Options to Improve Cycle Safety Released
Options to Improve Cycle
Safety Released
Dunedin (Wednesday, 18 September 2013) – The community will be consulted on two preferred long-term options for improving the safety of Dunedin’s one-way sections of State Highway 1.
The NZ Transport Agency (Transport Agency) has been working with the Dunedin City Council (DCC) and cycle advocacy group Spokes to improve cycle safety on the one-way streets through the central city. This is in response to a rethink of how cycle safety should be managed within the city following cyclist fatalities in 2011 and 2012 on the one-way system.
At its meeting on Monday, the Council will consider a report which includes information on the two preferred options. Under both options, the cycle lane would be shifted to the driver’s right hand side of the road and be physically separated from traffic.
For one option, the separated cycle lane would continue to run along both of the one-way routes, to be used by cyclists travelling in the same direction as the traffic. For the other option, a wider separated cycle lane would run along Cumberland Street only (linked in the vicinity of the S bends by Emily Siedeberg Place) and be used by cyclists traveling in both directions.
Transport Agency Projects Team Manager Simon Underwood says, “In developing these options, the working group recognised that for north-south travel through the inner city, there was little in the way of alternate off-road or non-arterial route options for cyclists.”
As an example, the other continuous route of George Street and Princes Street is also busy and includes bus traffic.
DCC Transportation Planning Manager Sarah Connolly says the Council is being asked to note that initial consultation will start shortly on the two options for the state highway.
“Following Monday’s meeting, preliminary and informal conversations will be held first before a later formal consultation process. The consultation process will be carefully designed to ensure affected businesses are actively involved.”
Both the DCC and the Transport Agency believe improving cycle safety for the one-way system is key to establishing a wider inner city network which provides for safer cycling.
As part of the short-term changes to improve cycle safety, parking changes at seven sites, including outside the Dunedin Hospital, will go ahead. These relate mainly to small changes in the number and type of parks, such as P5s and pay and display parking spaces.

--- Activities ---
1. Update a passage from the cycle safety release. Start at the words "At its meeting", stop after "in both directions.", and swap "cycle lane" for "bike lane" throughout.
2. According to the cycle safety release, in which years did cyclist fatalities occur on the one-way system?

--- Entries provided ---
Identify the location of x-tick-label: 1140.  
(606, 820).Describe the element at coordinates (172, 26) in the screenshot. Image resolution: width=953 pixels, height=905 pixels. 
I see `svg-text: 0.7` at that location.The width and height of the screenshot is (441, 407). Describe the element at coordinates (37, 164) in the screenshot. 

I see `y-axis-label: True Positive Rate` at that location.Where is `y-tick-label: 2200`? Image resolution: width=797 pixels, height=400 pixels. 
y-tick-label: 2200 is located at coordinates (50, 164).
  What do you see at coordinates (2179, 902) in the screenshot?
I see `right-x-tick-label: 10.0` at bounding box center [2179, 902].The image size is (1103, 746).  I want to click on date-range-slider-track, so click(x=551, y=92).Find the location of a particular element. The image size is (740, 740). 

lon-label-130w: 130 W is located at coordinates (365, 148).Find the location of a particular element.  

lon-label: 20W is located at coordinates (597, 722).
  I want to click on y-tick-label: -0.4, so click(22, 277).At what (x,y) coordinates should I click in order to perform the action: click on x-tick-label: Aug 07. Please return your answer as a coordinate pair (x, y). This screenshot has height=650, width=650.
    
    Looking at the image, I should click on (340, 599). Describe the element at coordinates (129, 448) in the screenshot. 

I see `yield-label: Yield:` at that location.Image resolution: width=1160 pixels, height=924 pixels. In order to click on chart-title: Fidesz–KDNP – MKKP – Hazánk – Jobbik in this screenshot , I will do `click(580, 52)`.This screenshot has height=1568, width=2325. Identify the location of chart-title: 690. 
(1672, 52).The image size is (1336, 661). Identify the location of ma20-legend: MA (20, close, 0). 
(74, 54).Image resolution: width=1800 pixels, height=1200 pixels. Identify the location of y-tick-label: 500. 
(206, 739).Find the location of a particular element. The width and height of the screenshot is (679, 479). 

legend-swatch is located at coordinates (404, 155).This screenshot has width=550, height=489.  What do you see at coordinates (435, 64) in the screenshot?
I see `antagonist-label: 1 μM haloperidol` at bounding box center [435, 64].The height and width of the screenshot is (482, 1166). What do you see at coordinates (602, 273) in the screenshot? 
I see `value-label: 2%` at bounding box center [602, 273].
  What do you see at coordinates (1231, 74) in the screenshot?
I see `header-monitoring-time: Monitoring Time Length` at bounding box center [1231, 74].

--- Responses to the exercise ---
1.
At its meeting on Monday, the Council will consider a report which includes information on the two preferred options. Under both options, the bike lane would be shifted to the driver’s right hand side of the road and be physically separated from traffic.
For one option, the separated bike lane would continue to run along both of the one-way routes, to be used by cyclists travelling in the same direction as the traffic. For the other option, a wider separated bike lane would run along Cumberland Street only (linked in the vicinity of the S bends by Emily Siedeberg Place) and be used by cyclists traveling in both directions.

2. 2011 and 2012.